- Tongjinpu Town Location in Hunan
- Coordinates: 29°32′21″N 110°57′56″E﻿ / ﻿29.53917°N 110.96556°E
- Country: People's Republic of China
- Province: Hunan
- Prefecture-level city: Zhangjiajie
- County: Cili

Area
- • Total: 93 km^{2} (36 sq mi)

Population
- • Total: 27,800
- • Density: 300/km^{2} (770/sq mi)
- Time zone: UTC+8 (China Standard)
- Area code: 0744

= Tongjinpu =

Tongjinpu Town (通津铺镇 (通津鋪鎮, Tōngjīnpū Zhèn)) is an urban town in Cili County, Hunan Province, People's Republic of China.

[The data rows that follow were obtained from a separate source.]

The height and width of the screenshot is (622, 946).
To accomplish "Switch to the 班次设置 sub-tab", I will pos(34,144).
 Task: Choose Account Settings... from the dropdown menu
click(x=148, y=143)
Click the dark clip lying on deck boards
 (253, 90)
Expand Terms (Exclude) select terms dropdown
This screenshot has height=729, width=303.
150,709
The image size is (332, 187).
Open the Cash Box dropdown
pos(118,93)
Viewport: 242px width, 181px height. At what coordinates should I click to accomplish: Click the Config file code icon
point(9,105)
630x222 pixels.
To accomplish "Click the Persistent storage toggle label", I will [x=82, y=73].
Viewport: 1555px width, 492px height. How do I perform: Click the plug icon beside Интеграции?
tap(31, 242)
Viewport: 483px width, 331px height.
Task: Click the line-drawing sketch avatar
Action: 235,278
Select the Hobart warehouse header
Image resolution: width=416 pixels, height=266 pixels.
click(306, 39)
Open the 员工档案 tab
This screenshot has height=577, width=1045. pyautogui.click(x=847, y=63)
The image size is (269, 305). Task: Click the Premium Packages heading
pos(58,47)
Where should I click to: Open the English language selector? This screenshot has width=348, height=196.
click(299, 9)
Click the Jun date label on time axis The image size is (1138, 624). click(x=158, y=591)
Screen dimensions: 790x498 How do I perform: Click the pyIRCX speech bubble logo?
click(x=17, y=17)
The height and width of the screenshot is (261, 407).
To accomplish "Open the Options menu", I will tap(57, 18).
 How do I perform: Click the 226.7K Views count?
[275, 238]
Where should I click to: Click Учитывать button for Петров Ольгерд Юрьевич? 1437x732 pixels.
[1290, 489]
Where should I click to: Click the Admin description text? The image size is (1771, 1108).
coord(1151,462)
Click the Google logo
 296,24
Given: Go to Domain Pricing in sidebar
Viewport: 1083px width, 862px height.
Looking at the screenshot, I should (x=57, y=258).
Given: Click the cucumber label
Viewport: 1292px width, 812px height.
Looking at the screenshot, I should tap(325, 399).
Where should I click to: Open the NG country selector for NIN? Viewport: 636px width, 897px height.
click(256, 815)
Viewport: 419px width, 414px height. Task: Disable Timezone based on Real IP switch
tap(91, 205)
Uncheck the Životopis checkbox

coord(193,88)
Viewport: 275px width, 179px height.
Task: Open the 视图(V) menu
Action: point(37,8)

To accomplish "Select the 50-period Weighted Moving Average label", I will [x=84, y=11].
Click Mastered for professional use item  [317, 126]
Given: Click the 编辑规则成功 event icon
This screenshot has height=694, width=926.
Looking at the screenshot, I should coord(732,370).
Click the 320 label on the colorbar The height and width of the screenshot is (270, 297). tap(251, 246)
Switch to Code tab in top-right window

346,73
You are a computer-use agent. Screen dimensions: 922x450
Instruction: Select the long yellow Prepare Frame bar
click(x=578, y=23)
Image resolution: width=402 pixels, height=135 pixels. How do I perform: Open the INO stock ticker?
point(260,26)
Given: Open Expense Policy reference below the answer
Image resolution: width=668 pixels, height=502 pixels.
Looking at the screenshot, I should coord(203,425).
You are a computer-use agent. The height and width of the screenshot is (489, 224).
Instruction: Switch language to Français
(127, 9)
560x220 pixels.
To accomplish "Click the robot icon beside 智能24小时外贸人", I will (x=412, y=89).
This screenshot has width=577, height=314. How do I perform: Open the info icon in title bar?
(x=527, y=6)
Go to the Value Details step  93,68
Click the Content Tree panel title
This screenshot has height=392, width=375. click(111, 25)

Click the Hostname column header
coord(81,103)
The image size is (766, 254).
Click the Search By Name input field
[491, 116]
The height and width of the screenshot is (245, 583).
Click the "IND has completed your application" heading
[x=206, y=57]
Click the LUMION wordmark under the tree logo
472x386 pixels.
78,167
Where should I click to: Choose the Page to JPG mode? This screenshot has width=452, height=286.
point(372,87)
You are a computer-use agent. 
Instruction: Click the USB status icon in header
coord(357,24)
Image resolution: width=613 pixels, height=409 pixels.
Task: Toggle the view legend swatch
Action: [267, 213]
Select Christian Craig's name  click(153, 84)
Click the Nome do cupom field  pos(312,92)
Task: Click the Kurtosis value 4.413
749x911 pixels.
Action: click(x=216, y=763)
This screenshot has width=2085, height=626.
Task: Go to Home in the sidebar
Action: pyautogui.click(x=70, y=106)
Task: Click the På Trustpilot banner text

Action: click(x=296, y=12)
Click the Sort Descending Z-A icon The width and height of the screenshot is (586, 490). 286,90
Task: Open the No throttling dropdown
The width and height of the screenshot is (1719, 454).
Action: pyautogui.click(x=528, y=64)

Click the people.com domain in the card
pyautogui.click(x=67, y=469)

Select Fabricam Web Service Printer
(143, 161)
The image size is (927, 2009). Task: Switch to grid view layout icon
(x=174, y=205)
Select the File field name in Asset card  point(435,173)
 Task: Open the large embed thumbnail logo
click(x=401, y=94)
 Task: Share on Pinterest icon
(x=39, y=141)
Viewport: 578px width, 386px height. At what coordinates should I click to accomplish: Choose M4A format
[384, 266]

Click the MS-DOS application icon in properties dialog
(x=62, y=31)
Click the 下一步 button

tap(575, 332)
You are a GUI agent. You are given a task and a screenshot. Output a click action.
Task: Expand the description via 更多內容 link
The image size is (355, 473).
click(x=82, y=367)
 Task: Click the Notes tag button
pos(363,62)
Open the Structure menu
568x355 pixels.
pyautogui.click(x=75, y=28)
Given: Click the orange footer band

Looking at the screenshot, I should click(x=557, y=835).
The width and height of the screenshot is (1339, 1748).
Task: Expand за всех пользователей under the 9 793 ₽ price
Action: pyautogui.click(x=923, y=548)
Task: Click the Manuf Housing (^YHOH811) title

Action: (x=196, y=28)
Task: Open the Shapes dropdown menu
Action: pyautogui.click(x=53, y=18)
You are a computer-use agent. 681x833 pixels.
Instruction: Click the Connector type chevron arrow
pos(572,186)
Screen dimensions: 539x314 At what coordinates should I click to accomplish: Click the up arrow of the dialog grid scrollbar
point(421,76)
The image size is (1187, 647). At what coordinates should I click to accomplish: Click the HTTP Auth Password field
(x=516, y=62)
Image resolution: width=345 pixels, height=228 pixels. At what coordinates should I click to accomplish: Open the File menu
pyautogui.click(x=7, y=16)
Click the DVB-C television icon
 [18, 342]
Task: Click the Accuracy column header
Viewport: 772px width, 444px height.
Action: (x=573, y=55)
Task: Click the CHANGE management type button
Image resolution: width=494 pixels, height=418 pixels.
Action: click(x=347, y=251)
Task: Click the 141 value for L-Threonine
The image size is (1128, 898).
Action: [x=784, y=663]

==Administrative divisions==
The town is divided into 23 villages and 4 communities, including: Houxiyu Community, Shichanghe Community, Tongjinpu Community, Yanzi Community, Fengdong Village, Changyupu Village, Shuijing Village, Shuitang Village, Hejing Village, Liuziquan Village, Erwutai Village, Yuquan Village, Zhuyeping Village, Suoping Village, Xingyu Village, Yueta Village, Qianbu Village, Kuihuatai Village, Chenping Village, Sihuping Village, Zhaojiaping Village, Cuanhu Village, Pingshan Village, Miaoshan Village, Huanggang Village, Huahe Village, and Jiuling Village (后溪峪社区、市场河社区、通津铺社区、燕子社区、风洞村、长峪铺村、水井村、水淌村、河井村、柳子泉村、二吾台村、渔泉村、竹叶坪村、锁坪村、星峪村、月塌村、千步村、葵花台村、陈坪村、泗虎坪村、赵家坪村、氽湖村、坪山村、苗山村、黄岗村、花合村、九岭村).